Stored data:
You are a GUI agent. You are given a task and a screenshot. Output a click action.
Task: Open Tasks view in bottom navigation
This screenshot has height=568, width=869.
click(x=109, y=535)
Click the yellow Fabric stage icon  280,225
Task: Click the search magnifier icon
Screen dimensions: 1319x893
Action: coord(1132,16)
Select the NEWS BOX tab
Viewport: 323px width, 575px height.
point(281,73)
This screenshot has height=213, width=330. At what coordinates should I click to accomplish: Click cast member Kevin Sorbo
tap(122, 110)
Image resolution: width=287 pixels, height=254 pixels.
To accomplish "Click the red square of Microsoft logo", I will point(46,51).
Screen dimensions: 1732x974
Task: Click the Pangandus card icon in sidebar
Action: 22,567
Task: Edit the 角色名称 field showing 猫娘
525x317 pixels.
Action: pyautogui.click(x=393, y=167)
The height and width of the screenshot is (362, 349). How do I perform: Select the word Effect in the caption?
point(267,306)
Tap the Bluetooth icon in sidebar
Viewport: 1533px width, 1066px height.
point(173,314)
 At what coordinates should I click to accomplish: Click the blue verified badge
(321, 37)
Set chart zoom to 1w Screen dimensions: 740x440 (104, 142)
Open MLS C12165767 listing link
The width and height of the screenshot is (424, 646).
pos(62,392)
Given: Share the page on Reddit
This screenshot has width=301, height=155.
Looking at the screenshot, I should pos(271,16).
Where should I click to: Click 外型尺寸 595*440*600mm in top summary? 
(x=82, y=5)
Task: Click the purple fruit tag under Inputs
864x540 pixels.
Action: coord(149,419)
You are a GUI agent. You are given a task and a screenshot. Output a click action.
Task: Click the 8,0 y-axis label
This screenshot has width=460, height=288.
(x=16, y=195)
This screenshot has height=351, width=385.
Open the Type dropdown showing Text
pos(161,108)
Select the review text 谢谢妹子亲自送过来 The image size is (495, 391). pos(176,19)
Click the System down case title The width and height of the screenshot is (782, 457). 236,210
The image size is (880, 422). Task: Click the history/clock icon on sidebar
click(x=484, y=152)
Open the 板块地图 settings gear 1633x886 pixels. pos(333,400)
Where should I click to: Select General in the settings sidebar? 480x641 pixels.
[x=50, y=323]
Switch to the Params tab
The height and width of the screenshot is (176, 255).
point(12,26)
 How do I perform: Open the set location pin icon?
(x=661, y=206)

What needs to be done:
From the very first line of the data through the line with "Task: Click the search magnifier icon" in it, please reproduce each line exactly and output nothing more.

Result for this exercise:
You are a GUI agent. You are given a task and a screenshot. Output a click action.
Task: Open Tasks view in bottom navigation
This screenshot has height=568, width=869.
click(x=109, y=535)
Click the yellow Fabric stage icon  280,225
Task: Click the search magnifier icon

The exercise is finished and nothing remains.